African Tower Firm IHS In Shareholder Standoff Over Governance

IHS Holding Ltd.’s annual meeting devolved into a tense standoff over investor power on Wednesday, after the African tower operator dismissed demands from two of its largest stakeholders.

Wendel SE and MTN Group Ltd., which together own about 45% of the company, argued that all shareholders with at least a 10% stake should have the power to nominate board members, said the people, who asked not to be identified because the matter is not public. IHS’s board dismissed the proposals, they said.

“The proposals requested to be put forward were not in the best interests of the company as a whole or our collective shareholder base,” IHS said in a statement responding to Bloomberg’s questions. IHS said the board determined the proposal was “designed to benefit certain large shareholders to the detriment of other

shareholders.”

Wendel and MTN declined to comment.

Some investors are looking for a change after IHS’s stock plummeted, losing 60% of its market value since its initial public offering in New York in 2021. Tower companies in Africa are struggling to cope with large demands for investment in their networks to cope with surging broadband and smartphone use.

The two shareholders also said IHS management failed to give notice of their proposed resolutions in a timely fashion and are demanding the general meeting be reconvened to consider them, according to the people.

MTN also sought to convert its non-voting shares into voting ones, and that motion was denied, the people said.
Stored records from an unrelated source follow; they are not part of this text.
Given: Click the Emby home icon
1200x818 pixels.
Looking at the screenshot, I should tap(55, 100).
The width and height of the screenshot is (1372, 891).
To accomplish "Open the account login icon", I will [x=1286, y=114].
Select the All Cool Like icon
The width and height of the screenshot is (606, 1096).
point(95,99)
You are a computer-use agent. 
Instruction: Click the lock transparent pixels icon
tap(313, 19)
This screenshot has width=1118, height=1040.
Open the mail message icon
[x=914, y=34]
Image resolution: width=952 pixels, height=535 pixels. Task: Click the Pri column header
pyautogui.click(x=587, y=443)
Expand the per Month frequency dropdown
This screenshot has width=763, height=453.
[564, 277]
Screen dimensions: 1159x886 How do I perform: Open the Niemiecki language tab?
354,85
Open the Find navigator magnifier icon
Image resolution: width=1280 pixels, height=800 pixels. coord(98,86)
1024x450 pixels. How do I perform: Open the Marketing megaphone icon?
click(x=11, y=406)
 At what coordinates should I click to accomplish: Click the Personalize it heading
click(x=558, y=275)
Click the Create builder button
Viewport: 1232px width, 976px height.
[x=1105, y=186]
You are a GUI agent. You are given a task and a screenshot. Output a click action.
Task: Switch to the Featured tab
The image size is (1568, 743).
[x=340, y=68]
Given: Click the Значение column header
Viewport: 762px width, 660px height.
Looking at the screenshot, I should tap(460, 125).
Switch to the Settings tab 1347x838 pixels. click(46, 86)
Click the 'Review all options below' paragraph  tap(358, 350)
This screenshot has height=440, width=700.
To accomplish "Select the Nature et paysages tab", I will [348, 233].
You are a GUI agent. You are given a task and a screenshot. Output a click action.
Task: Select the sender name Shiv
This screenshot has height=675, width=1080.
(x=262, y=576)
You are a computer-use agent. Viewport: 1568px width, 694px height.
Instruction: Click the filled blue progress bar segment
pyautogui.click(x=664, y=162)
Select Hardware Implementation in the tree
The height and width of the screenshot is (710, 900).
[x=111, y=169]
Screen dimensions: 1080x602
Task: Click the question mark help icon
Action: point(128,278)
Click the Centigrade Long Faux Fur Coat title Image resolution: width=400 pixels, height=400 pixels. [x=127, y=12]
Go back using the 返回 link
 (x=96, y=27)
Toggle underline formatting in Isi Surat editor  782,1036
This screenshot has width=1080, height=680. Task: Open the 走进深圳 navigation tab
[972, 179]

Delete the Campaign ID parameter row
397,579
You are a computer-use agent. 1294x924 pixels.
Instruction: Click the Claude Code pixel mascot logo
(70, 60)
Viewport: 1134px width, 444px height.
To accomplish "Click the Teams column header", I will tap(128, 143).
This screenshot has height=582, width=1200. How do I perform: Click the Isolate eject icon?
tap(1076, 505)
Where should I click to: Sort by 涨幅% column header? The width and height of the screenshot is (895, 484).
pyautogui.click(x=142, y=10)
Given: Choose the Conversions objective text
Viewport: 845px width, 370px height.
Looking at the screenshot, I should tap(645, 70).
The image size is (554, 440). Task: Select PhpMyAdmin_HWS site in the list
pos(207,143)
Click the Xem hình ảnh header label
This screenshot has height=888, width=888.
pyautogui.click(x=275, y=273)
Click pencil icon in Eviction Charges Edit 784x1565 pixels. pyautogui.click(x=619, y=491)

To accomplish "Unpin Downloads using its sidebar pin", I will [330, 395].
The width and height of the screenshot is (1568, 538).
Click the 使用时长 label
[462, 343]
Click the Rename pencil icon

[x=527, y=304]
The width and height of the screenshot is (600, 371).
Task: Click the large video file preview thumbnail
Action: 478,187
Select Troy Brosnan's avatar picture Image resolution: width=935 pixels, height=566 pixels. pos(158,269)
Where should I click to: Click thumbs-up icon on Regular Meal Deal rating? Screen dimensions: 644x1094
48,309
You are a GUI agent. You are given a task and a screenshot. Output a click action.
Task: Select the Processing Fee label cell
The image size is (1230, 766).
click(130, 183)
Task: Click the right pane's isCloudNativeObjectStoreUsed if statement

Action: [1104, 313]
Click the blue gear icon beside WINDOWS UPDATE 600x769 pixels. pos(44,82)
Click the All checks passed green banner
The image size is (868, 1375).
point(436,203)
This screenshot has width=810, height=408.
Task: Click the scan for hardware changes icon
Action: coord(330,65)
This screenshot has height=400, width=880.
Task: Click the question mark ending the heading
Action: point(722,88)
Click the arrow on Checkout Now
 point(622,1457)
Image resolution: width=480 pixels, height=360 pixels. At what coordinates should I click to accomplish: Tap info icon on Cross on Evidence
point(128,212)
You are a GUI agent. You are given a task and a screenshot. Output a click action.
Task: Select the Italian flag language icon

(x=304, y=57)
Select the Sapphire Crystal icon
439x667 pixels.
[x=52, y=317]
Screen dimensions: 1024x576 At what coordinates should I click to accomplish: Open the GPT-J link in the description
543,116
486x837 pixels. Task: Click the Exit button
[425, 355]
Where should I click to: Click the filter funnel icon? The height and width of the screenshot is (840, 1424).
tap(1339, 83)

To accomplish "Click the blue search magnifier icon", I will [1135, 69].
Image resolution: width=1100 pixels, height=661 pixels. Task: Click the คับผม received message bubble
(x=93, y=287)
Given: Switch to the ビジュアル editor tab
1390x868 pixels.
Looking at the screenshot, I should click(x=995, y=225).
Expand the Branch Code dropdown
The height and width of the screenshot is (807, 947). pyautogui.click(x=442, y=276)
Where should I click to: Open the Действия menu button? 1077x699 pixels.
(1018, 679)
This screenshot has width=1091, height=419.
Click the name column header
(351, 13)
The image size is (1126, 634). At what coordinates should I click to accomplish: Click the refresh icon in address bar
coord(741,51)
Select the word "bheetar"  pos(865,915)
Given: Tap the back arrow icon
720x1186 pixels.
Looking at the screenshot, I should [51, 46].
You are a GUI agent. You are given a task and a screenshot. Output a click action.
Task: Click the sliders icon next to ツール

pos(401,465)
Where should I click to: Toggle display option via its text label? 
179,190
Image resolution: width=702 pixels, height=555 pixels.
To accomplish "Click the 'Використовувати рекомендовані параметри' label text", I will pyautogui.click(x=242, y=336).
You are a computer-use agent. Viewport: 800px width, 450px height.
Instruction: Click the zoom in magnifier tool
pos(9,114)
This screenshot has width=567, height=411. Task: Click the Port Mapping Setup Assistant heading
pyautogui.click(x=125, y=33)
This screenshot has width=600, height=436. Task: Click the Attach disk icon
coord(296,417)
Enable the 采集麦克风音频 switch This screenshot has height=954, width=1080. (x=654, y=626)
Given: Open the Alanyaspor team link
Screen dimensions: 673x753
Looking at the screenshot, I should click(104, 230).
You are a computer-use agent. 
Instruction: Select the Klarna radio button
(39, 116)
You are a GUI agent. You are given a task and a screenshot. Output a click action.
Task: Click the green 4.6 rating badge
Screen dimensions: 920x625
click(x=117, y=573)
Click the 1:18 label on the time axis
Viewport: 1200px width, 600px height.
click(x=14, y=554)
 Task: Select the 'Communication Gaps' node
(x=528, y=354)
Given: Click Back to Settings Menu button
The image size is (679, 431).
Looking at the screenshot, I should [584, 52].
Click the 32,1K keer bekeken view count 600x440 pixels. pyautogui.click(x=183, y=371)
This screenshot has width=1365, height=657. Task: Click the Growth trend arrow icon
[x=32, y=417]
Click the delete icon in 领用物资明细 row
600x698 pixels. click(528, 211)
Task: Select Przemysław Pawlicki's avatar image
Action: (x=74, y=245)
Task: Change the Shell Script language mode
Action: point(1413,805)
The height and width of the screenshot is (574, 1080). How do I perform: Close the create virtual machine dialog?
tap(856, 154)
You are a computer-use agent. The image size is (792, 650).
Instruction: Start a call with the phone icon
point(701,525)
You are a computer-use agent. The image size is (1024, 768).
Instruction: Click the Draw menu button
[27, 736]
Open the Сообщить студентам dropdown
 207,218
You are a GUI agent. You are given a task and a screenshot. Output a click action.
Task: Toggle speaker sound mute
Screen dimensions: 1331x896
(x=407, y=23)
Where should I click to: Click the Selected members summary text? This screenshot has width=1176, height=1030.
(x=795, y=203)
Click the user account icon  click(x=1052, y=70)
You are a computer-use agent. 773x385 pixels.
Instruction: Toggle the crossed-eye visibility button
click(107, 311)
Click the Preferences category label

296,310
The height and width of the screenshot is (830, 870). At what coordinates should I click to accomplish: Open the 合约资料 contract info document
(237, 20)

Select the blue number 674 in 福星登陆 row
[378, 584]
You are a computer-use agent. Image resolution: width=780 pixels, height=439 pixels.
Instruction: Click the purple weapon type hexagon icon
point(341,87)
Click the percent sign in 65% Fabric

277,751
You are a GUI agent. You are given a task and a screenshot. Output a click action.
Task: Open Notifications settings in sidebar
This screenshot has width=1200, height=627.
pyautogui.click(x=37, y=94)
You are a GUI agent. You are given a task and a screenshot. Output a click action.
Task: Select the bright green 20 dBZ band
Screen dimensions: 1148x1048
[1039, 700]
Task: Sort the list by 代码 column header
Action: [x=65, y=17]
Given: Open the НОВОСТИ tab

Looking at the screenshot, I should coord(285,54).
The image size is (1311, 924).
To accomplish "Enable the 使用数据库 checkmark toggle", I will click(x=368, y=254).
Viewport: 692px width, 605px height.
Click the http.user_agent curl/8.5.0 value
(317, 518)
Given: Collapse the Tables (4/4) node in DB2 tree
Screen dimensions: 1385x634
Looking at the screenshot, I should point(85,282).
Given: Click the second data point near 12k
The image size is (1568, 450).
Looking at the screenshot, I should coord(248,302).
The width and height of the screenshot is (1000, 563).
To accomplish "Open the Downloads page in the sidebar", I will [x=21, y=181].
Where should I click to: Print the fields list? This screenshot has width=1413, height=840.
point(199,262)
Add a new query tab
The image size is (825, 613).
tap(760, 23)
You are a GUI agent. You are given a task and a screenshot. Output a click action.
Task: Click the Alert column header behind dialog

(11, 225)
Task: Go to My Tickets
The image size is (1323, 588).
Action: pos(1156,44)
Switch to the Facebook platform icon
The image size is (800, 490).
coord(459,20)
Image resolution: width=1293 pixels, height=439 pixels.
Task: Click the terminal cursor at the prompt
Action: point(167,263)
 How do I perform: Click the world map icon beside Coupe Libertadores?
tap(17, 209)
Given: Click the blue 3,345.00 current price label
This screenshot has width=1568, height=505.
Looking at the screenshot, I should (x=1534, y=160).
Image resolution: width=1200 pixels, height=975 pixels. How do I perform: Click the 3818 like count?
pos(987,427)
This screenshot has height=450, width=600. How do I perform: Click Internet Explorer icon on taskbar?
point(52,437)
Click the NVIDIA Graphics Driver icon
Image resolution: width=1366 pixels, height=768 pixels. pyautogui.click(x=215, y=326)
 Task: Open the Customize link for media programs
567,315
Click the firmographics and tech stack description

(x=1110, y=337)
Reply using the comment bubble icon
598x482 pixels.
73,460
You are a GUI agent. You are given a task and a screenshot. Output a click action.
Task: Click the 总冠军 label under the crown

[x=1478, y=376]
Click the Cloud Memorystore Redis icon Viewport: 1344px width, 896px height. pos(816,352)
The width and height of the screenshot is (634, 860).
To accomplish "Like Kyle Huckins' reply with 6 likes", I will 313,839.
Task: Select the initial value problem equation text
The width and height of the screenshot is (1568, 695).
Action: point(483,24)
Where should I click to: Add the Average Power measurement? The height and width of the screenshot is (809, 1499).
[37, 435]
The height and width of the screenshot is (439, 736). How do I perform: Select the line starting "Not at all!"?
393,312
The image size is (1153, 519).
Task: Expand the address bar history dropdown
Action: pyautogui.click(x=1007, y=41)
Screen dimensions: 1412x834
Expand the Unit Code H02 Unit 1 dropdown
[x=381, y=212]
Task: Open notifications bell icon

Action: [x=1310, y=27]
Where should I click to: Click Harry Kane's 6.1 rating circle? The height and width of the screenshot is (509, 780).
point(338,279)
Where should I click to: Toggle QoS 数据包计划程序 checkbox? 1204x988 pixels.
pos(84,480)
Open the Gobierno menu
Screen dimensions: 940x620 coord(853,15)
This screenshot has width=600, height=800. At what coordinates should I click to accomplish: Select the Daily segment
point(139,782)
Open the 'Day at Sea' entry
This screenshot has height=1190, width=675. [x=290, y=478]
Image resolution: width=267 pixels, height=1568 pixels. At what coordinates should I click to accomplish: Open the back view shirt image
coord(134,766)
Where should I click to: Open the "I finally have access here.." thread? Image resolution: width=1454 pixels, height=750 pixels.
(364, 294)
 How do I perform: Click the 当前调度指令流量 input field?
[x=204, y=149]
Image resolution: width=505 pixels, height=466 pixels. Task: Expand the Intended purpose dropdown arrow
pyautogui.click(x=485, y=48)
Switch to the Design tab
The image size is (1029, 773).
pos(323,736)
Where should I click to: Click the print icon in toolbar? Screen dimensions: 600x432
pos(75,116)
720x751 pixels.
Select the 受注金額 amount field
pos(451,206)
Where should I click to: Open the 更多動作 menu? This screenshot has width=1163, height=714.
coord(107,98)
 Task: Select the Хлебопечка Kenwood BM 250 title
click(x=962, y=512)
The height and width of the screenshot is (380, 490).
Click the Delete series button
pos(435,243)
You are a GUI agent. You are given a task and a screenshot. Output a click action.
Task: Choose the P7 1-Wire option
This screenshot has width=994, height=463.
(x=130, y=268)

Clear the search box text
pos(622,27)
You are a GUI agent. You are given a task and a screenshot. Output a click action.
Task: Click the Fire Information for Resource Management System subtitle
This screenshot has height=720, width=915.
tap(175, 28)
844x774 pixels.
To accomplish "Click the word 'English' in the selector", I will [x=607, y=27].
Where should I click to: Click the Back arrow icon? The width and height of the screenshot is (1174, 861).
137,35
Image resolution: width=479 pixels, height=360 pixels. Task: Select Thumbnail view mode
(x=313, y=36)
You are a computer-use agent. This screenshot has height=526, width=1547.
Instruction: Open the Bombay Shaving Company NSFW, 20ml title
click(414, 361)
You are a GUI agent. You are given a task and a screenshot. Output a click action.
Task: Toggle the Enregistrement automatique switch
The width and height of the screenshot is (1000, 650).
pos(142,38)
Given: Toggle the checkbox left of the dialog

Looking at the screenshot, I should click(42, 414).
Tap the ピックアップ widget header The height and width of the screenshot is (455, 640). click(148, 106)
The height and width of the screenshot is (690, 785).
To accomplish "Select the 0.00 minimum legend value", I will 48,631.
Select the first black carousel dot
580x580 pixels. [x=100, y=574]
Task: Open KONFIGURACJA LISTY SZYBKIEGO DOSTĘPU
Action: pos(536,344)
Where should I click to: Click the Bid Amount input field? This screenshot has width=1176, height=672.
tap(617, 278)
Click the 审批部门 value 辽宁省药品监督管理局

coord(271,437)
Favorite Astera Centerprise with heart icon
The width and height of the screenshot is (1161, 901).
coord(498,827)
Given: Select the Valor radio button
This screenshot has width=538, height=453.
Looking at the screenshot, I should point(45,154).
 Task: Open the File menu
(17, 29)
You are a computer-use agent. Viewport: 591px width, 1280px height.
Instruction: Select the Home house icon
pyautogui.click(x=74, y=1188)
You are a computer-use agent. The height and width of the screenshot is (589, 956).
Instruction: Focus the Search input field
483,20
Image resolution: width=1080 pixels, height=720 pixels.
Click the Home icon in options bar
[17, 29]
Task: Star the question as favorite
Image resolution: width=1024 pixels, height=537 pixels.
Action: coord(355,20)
Currently, MTN, which is Africa’s biggest mobile operator, owns a 26% economic stake and controls 20% of the voting rights, they said.

MTN does not have board representation currently, and Wendel has one representative, Frank Dangeard.

“Under our shareholders agreement, Wendel has the right to designate one director for nomination by the board from time to time, so long as Wendel holds at least 10% of the shares,” said IHS. “MTN does not have a similar right, which was agreed as part of the IPO to preserve IHS Towers’ independence from a significant customer,” the company added.

Before going public, IHS management clashed with Wendel over post-IPO voting rights in a dispute that delayed the share sale, Bloomberg reported at the time.